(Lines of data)
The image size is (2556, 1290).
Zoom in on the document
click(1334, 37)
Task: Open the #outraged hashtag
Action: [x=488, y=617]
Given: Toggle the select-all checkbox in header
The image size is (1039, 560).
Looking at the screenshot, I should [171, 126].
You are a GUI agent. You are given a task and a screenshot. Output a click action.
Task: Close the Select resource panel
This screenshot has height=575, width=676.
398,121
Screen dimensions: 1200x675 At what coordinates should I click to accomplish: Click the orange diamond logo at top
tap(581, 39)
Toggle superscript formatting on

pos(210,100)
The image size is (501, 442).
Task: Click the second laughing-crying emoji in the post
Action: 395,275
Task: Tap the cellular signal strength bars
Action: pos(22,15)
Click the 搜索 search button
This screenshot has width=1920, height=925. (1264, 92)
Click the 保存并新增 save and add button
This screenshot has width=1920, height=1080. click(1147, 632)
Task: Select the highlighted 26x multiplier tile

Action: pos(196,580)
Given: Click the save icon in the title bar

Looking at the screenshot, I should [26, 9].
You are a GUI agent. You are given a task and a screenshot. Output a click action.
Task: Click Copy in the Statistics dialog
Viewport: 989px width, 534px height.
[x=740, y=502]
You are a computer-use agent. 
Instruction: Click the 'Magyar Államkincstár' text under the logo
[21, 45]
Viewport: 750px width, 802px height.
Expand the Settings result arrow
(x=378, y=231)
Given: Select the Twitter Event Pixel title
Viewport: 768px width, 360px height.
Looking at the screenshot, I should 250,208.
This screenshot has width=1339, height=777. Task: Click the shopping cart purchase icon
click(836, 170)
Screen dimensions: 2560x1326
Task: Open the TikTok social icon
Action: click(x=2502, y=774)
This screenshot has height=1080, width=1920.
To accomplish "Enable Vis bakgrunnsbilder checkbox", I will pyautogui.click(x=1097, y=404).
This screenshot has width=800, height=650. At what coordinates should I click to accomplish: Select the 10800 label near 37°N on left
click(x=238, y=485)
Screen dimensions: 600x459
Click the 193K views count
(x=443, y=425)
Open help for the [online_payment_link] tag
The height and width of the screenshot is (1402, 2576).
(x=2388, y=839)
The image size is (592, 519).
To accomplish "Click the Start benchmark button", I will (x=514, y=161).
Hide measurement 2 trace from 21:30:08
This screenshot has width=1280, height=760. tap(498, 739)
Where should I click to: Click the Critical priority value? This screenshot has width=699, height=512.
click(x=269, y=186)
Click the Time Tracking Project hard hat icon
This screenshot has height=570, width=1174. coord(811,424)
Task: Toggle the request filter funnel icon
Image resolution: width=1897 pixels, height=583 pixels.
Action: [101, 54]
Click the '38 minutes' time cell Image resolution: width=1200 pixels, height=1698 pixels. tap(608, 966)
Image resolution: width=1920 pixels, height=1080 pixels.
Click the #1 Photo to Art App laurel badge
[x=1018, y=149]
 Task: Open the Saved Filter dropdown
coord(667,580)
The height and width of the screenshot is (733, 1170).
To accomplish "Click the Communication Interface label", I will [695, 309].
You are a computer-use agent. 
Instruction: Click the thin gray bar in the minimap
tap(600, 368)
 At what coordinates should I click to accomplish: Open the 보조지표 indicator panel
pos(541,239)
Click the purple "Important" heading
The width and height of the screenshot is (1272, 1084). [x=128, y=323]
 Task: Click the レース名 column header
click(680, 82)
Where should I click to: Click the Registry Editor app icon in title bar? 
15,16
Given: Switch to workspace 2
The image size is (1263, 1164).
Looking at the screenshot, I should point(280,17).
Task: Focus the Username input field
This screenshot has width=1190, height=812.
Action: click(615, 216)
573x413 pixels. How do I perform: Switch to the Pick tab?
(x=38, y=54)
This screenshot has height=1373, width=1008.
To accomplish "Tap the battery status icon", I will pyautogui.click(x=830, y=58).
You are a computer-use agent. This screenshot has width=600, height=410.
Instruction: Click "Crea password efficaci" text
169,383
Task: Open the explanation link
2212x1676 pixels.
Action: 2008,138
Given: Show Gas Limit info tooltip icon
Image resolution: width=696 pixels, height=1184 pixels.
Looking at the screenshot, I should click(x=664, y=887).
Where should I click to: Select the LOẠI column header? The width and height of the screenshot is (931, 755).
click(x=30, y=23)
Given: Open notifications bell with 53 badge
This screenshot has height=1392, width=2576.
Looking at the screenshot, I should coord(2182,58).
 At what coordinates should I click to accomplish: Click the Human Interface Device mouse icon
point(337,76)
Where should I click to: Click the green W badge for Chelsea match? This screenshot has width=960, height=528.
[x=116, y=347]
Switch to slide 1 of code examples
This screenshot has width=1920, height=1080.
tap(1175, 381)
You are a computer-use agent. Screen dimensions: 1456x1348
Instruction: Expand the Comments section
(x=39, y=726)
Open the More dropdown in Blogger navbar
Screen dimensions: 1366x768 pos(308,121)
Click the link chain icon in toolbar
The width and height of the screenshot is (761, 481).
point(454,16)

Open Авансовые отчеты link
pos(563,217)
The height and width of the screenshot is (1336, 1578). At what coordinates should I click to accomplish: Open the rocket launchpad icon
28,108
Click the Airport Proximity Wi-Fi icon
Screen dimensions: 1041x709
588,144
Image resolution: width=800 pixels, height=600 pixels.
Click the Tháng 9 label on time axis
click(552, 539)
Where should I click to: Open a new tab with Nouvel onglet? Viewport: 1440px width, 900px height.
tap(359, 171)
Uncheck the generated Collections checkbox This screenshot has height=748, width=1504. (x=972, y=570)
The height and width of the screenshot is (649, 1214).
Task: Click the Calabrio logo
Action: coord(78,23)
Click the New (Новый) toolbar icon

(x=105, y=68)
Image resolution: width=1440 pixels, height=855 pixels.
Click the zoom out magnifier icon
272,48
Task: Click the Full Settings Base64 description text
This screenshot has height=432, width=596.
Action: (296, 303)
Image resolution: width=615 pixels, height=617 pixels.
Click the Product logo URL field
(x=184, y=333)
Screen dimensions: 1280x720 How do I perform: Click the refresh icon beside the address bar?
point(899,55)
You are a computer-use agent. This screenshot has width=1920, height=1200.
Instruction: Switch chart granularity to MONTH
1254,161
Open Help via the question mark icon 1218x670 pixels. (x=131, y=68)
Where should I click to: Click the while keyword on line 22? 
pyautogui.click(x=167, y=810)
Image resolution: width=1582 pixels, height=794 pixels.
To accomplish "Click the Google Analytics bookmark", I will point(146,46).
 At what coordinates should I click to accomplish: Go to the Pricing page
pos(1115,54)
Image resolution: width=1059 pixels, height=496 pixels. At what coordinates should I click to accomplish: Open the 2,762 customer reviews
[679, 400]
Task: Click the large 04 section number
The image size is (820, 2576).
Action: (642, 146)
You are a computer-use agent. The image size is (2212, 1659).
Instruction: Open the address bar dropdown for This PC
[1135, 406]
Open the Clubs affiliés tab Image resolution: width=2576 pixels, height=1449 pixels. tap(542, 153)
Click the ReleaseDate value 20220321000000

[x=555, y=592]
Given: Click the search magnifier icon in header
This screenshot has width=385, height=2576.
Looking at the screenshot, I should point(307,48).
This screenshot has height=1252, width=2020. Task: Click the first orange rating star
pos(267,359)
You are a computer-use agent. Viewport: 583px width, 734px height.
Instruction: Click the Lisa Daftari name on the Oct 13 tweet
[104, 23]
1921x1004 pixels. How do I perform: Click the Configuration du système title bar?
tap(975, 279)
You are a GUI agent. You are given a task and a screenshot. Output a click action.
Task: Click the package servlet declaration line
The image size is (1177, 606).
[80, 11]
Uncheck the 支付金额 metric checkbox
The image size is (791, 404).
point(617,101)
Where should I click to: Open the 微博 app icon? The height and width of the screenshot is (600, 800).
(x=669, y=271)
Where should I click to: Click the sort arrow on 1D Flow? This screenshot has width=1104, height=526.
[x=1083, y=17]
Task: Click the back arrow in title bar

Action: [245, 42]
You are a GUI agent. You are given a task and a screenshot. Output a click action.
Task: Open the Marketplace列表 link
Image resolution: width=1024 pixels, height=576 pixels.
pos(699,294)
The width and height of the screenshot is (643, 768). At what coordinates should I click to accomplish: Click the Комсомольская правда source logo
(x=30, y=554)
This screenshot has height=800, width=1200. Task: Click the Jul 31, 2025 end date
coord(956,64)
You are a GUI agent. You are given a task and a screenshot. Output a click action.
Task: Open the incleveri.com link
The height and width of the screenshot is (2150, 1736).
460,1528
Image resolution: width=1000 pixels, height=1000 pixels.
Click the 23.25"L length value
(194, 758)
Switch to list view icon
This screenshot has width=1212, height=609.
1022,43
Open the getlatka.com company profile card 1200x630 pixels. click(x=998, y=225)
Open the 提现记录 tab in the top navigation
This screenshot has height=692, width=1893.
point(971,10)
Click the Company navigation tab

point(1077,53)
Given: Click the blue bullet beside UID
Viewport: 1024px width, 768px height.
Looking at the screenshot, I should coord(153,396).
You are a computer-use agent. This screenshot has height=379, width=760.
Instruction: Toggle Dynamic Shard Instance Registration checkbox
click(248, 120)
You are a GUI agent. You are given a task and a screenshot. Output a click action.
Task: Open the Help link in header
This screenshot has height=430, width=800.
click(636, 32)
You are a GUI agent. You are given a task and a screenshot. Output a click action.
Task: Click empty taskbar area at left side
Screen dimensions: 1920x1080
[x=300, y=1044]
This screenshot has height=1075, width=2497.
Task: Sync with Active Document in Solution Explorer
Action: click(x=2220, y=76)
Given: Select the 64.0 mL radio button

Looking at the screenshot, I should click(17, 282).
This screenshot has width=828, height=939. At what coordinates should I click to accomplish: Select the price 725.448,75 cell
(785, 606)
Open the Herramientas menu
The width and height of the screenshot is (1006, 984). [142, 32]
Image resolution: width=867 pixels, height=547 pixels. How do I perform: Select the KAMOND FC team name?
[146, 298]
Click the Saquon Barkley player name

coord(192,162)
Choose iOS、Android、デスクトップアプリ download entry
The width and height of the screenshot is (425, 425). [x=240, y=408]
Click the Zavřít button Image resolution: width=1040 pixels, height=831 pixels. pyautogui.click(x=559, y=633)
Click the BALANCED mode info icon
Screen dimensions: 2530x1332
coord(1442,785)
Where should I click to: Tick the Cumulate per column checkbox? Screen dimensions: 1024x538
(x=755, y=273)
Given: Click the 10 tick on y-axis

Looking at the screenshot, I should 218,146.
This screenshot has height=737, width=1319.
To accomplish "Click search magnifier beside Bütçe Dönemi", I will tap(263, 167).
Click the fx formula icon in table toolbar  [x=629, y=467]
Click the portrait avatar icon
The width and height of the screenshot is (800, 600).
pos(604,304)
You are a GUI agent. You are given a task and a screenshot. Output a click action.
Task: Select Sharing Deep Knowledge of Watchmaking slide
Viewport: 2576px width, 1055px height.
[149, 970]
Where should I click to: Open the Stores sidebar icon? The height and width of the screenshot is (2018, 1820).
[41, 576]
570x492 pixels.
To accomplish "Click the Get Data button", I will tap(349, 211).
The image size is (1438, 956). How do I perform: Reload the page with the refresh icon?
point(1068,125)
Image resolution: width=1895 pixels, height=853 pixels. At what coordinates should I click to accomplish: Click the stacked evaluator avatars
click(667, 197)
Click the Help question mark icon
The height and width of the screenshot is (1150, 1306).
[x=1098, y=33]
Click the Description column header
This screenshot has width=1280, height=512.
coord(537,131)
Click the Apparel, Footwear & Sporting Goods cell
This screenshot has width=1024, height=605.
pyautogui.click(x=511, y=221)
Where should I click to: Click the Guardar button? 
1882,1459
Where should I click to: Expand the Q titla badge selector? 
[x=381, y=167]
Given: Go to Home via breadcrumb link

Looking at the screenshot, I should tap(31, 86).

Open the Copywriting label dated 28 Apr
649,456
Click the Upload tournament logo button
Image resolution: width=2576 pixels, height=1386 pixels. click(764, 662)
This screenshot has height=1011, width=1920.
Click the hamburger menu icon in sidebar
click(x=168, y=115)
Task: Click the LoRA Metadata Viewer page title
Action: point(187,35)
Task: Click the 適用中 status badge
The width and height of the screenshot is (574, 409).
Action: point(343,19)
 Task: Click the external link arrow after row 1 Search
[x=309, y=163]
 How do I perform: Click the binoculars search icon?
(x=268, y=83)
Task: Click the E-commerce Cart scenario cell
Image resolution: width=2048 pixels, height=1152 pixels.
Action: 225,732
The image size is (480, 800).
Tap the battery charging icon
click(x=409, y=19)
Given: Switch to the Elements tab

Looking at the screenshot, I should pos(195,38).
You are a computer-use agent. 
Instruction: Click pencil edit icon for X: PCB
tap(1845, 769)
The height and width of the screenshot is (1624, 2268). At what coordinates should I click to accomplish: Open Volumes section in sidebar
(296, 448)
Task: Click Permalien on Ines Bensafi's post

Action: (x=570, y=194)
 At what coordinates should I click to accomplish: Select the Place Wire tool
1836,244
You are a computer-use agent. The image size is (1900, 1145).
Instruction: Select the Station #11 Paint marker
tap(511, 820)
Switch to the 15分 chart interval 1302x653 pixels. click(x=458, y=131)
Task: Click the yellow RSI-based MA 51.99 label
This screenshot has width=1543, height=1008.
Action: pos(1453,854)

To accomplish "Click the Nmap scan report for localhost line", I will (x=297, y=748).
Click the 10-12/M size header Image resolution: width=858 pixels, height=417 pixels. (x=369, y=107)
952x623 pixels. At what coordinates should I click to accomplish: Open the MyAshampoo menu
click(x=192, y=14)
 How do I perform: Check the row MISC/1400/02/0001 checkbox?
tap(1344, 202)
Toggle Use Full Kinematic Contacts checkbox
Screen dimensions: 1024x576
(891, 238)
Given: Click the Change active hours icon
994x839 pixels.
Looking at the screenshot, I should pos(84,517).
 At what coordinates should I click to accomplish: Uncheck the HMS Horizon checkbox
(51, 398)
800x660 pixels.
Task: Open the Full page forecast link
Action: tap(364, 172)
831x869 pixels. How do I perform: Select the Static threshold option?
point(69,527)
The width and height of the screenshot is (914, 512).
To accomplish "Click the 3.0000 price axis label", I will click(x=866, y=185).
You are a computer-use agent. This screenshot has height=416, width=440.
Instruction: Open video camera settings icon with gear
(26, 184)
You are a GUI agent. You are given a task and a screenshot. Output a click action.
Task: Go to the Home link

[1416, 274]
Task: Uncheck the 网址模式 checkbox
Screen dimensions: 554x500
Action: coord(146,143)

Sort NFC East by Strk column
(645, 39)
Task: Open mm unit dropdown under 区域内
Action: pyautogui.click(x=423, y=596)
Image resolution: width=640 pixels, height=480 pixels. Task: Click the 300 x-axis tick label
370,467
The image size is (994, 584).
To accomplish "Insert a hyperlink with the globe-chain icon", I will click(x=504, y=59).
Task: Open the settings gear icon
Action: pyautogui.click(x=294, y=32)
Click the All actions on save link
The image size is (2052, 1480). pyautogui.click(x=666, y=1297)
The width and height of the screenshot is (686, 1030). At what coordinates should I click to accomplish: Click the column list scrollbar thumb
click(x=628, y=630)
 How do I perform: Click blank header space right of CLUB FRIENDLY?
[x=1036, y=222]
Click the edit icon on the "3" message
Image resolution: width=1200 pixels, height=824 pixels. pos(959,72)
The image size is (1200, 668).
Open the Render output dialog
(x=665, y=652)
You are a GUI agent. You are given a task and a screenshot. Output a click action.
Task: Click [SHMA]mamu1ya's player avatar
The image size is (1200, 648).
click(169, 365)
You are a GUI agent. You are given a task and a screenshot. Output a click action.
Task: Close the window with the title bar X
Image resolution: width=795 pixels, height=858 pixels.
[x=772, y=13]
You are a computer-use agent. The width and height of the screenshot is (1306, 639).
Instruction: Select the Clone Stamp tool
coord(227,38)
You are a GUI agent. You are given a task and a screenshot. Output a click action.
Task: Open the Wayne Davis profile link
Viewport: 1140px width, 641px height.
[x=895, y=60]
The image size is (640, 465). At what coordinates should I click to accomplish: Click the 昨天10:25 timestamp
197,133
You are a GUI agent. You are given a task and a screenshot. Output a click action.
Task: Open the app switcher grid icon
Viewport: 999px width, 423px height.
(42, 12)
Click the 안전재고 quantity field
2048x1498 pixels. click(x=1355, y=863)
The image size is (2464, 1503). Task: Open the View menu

**Directions for this task**
Reproduce the listing from its first line through the line that contains "Looking at the screenshot, I should [171, 126].", including both ends.

**Completed task**
The image size is (2556, 1290).
Zoom in on the document
click(1334, 37)
Task: Open the #outraged hashtag
Action: [x=488, y=617]
Given: Toggle the select-all checkbox in header
The image size is (1039, 560).
Looking at the screenshot, I should [171, 126].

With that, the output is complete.